Let's decompose the numbers provided in the problem:
- The total amount invested is $6300. In this number, the thousands place is 6, the hundreds place is 3, the tens place is 0, and the ones place is 0.
- The total yield is $598.00. In this number, the hundreds place is 5, the tens place is 9, and the ones place is 8.
- The first interest rate is 10%. In this number, the tens place is 1 and the ones place is 0.
- The second interest rate is 9%. In this number, the ones place is 9.

**step2** Calculating Hypothetical Yield if All Money was Invested at the Lower Rate

To solve this problem using elementary methods, we can imagine a scenario where all the invested money earned interest at the lower rate, which is 9%.
If the entire $6300 was invested at 9%, the yield would be:
$$6300 \times 9\% = 6300 \times \frac{9}{100}$$
$$6300 \div 100 = 63$$
$$63 \times 9 = 567$$
So, the hypothetical yield would be $567.00.

**step3** Calculating the Difference in Yield

We know the actual total yield was $598.00, but if all the money was invested at 9%, the yield would be $567.00. The difference between the actual yield and this hypothetical yield tells us how much extra interest was earned because some money was invested at the higher rate (10%).
Difference in yield = Actual total yield - Hypothetical yield at 9%
$$598 - 567 = 31$$
The extra interest earned is $31.00.

**step4** Calculating the Difference Between the Interest Rates

The two interest rates are 10% and 9%. The difference between these rates is:
$$10\% - 9\% = 1\%$$
This means for every dollar invested at 10% instead of 9%, an additional 1% of that dollar is earned as interest. This is equivalent to $0.01 per dollar.
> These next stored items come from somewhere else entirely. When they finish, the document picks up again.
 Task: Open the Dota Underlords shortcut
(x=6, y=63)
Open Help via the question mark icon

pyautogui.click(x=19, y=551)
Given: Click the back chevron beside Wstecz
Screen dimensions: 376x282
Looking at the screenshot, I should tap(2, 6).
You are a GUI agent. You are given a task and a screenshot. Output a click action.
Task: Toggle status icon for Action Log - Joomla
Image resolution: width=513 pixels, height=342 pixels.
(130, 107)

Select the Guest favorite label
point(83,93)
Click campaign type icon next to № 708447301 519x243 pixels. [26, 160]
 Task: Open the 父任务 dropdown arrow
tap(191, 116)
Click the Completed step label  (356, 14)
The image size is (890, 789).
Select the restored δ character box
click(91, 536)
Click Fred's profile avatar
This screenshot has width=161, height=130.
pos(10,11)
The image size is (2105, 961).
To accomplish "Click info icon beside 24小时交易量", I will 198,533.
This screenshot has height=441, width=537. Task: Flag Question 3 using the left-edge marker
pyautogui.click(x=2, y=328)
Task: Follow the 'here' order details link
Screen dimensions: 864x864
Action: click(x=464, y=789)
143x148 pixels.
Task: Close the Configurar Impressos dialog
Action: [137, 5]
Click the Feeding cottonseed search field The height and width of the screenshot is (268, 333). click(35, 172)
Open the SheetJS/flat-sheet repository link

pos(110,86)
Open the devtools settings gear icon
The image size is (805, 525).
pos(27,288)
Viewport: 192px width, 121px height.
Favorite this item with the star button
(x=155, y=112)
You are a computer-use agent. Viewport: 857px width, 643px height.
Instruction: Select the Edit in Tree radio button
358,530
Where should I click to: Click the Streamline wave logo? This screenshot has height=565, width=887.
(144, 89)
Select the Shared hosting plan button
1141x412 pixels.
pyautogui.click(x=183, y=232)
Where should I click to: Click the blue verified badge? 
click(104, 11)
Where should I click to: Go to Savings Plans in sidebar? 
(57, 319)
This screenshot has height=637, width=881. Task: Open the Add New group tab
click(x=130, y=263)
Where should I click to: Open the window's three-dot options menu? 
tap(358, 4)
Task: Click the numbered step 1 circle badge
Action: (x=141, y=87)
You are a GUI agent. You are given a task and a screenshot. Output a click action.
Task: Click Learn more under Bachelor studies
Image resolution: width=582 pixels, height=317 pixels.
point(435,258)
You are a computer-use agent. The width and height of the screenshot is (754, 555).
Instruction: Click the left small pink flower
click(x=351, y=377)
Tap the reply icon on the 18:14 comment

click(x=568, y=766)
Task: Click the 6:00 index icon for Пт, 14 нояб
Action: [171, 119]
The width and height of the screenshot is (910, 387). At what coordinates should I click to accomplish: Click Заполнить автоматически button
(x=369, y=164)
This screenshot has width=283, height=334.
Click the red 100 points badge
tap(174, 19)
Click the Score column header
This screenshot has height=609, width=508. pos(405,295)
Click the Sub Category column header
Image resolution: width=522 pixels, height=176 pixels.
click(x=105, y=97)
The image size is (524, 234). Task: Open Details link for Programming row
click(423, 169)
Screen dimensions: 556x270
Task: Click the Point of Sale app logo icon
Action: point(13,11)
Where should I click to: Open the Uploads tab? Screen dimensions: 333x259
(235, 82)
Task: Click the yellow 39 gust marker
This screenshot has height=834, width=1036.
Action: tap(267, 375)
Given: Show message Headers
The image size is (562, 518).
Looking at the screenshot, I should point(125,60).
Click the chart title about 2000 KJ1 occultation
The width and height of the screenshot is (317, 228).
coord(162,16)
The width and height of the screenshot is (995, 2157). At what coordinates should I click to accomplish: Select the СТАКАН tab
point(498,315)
**step5** Determining the Amount Invested at the Higher Rate

The extra $31.00 in yield (calculated in Step 3) is due to the portion of money invested at 10% instead of 9%. Since each dollar invested at 10% brings in an extra 1% (or $0.01), we can find the amount invested at 10% by dividing the extra yield by the per-dollar extra interest:
Amount invested at 10% = Extra interest / Difference in rate (per dollar)
$$31 \div 0.01 = 3100$$
So, $3100 was invested at 10%.

**step6** Determining the Amount Invested at the Lower Rate

Now that we know the amount invested at 10%, we can find the amount invested at 9% by subtracting the 10% investment from the total investment:
Amount invested at 9% = Total investment - Amount invested at 10%
$$6300 - 3100 = 3200$$
So, $3200 was invested at 9%.

**step7** Verifying the Solution

Let's check if our calculated amounts yield the correct total interest:
Interest from 10% investment:
$$3100 \times 10\% = 3100 \times \frac{10}{100} = 310$$
Interest from 9% investment:
$$3200 \times 9\% = 3200 \times \frac{9}{100} = 288$$
Total interest:
$$310 + 288 = 598$$
The calculated total interest of $598 matches the given total yield in the problem. Therefore, our solution is correct.